Collected data entries
....................
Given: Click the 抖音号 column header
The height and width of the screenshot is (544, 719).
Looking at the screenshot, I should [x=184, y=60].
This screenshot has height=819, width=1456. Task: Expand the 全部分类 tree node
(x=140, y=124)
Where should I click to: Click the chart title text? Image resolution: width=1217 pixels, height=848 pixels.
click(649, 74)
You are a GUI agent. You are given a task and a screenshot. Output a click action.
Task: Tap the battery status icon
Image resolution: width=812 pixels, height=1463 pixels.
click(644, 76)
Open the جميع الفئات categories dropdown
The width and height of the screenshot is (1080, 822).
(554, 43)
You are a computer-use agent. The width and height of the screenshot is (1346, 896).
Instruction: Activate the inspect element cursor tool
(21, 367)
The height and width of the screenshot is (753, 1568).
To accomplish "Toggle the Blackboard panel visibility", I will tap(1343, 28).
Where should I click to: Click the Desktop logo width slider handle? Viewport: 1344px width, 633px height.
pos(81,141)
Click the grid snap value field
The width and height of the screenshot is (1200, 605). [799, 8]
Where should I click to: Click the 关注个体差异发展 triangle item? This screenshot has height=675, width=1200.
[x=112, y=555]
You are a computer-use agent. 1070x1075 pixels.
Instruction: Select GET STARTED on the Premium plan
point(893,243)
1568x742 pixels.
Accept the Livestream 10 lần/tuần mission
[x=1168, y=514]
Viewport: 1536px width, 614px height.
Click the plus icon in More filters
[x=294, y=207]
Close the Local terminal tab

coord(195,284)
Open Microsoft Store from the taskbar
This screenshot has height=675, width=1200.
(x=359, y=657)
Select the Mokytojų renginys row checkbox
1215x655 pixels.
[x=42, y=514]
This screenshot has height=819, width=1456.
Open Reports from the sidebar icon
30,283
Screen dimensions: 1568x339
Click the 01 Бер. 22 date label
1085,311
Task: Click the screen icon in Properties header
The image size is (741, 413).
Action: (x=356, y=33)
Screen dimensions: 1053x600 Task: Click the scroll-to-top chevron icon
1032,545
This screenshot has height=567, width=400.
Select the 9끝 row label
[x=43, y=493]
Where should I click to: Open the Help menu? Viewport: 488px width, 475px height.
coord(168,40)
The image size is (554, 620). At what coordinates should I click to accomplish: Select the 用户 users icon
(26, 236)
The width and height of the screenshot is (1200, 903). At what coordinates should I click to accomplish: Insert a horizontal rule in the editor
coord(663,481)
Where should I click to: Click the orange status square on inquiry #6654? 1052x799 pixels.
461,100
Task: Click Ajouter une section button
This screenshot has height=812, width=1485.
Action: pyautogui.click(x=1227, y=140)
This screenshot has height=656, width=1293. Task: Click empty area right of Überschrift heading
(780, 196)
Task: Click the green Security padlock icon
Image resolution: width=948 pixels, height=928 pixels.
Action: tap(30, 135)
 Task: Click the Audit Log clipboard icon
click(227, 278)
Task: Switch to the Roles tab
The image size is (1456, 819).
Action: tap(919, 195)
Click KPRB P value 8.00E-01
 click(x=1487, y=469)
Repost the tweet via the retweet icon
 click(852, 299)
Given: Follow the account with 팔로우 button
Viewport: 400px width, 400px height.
....................
- Task objective: Output the entries as a two-column CSV with the headers instruction and response, starting at the beginning of the entries and ending at the line containing "click(649, 74)". Write one row per entry, with each field in double quotes and its line breaks replaced by spaces.

- Output:
instruction,response
"Given: Click the 抖音号 column header The height and width of the screenshot is (544, 719).","Looking at the screenshot, I should [x=184, y=60]."
"This screenshot has height=819, width=1456. Task: Expand the 全部分类 tree node","(x=140, y=124)"
"Where should I click to: Click the chart title text? Image resolution: width=1217 pixels, height=848 pixels.","click(649, 74)"